EXTRACTED RECORDS:
——

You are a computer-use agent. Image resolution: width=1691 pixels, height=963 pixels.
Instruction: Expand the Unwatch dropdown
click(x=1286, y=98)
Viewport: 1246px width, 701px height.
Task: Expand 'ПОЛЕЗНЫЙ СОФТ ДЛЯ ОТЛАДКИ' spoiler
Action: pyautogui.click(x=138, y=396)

——

WHAT IS REQUIRED: Could you retype all of the records above exactly as they appear?

TASK ANSWER:
You are a computer-use agent. Image resolution: width=1691 pixels, height=963 pixels.
Instruction: Expand the Unwatch dropdown
click(x=1286, y=98)
Viewport: 1246px width, 701px height.
Task: Expand 'ПОЛЕЗНЫЙ СОФТ ДЛЯ ОТЛАДКИ' spoiler
Action: pyautogui.click(x=138, y=396)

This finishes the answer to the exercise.